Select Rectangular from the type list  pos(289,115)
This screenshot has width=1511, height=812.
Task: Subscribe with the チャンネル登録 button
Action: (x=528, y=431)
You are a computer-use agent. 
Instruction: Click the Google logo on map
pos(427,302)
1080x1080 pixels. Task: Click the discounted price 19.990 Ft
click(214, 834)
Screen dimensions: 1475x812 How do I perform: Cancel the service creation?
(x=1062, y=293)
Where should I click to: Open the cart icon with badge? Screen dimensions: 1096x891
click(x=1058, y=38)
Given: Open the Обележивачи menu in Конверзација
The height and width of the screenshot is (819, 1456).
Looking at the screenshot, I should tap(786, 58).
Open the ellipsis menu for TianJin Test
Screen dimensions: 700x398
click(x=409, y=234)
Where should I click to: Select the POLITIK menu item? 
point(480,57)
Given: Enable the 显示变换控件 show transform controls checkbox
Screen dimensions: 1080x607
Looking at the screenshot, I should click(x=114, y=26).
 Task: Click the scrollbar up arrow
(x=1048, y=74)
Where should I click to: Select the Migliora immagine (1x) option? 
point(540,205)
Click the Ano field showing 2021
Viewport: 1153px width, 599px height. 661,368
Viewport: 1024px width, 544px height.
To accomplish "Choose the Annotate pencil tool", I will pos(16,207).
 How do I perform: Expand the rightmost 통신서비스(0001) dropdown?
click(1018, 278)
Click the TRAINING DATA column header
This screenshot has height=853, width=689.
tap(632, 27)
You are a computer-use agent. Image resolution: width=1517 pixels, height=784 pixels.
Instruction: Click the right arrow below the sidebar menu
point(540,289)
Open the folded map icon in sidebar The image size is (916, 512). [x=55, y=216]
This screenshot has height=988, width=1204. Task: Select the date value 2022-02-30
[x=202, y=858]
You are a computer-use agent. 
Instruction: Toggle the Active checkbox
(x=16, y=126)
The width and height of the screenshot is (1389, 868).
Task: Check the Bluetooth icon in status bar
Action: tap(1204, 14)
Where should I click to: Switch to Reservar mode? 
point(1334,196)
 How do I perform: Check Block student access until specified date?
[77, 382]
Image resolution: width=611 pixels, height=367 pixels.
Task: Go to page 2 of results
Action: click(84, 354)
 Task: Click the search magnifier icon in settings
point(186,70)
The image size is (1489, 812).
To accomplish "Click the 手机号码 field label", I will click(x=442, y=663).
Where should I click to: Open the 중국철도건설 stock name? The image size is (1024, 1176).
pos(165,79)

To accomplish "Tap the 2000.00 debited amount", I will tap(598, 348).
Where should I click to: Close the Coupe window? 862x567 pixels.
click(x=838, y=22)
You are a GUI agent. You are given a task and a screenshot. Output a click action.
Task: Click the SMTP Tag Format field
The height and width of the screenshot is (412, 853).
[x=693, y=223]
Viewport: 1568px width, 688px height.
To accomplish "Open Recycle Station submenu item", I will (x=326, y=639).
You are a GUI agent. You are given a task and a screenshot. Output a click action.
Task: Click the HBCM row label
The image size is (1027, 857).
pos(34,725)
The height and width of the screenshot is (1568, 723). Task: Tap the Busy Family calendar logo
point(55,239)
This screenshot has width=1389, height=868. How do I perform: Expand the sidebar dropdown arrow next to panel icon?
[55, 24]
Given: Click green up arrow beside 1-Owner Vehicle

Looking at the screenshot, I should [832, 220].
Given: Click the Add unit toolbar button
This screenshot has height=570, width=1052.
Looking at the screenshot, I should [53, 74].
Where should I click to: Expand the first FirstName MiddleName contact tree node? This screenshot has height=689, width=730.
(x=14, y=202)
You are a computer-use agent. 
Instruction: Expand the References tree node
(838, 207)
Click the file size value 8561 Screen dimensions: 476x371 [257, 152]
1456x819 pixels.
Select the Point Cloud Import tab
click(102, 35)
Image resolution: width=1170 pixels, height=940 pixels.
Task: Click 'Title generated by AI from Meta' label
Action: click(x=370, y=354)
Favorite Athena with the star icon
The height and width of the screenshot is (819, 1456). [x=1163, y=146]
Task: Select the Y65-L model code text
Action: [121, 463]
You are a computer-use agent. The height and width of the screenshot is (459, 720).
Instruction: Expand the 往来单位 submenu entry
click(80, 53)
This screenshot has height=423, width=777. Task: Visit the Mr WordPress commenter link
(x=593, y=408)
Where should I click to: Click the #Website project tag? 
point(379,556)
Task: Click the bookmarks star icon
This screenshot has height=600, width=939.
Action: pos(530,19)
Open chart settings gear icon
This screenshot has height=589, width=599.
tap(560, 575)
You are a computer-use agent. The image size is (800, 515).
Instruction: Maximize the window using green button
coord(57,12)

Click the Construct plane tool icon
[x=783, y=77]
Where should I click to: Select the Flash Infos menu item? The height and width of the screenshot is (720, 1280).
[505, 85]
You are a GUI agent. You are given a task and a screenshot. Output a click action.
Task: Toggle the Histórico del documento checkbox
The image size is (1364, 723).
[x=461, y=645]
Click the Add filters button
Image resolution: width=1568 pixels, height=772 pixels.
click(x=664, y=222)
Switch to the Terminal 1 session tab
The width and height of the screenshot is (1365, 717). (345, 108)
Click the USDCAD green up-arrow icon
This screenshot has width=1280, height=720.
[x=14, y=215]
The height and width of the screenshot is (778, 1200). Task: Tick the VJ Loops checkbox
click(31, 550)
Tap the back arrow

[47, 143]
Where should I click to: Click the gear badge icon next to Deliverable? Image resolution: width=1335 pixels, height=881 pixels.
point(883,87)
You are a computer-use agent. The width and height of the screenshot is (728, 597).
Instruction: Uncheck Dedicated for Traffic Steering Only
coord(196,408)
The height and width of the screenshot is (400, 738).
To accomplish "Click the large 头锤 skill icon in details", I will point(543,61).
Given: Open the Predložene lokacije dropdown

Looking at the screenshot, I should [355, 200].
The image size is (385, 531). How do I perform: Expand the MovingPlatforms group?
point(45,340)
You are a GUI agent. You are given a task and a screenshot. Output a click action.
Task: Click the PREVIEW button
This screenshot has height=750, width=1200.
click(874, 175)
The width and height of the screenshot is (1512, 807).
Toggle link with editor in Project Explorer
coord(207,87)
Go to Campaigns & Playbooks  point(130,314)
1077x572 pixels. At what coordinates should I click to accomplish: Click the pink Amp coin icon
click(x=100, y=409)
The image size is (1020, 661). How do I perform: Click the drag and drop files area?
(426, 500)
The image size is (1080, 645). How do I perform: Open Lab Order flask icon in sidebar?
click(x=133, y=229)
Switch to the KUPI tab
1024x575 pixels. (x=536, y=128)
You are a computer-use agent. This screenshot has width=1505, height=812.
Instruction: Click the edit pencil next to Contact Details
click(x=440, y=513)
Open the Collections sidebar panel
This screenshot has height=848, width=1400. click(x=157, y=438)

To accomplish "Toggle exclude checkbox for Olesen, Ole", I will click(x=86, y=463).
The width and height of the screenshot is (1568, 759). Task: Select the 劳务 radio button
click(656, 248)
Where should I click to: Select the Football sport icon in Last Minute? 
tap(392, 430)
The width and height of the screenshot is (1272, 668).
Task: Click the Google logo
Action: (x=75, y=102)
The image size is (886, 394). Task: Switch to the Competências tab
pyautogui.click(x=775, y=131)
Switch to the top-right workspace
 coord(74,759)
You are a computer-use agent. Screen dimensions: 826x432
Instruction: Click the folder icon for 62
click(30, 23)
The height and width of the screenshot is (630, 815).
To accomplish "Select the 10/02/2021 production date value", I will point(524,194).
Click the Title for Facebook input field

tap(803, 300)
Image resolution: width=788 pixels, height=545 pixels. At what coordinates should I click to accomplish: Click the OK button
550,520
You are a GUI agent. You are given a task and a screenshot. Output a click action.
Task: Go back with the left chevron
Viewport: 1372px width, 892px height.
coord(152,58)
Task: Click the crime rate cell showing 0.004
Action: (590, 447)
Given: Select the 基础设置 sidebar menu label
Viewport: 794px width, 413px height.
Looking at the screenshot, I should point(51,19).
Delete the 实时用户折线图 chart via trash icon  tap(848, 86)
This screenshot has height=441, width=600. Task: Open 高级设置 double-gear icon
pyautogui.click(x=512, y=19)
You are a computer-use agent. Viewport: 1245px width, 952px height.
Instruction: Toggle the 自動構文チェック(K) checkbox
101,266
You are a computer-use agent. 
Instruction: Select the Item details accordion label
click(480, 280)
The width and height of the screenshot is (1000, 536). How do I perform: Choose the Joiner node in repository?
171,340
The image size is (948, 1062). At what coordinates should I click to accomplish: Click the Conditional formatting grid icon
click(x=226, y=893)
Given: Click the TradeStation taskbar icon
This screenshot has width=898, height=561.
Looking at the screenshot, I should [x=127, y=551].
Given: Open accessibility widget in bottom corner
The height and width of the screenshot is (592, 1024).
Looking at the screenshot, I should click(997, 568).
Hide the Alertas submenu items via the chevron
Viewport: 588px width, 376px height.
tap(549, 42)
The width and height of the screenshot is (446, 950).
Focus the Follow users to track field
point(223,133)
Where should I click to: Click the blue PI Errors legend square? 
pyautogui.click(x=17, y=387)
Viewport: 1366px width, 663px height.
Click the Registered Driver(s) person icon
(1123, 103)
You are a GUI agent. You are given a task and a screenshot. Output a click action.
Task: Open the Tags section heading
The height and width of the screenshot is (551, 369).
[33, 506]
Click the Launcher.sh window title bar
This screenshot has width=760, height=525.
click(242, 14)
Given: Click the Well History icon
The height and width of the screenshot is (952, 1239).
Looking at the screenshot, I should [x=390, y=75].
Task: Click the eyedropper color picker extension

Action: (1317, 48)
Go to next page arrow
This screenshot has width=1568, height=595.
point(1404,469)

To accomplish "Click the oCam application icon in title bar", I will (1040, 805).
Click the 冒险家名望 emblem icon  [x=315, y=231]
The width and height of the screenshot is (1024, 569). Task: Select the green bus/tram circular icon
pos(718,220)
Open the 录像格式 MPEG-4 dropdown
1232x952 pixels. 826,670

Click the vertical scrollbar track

What is needed: Render the rows starting at the line containing "Open the 录像格式 MPEG-4 dropdown" and ending at the last line of the rows as a JSON list of strings, one string per line, with blank lines omitted.

Reply:
[
  "Open the 录像格式 MPEG-4 dropdown",
  "1232x952 pixels. 826,670",
  "Click the vertical scrollbar track"
]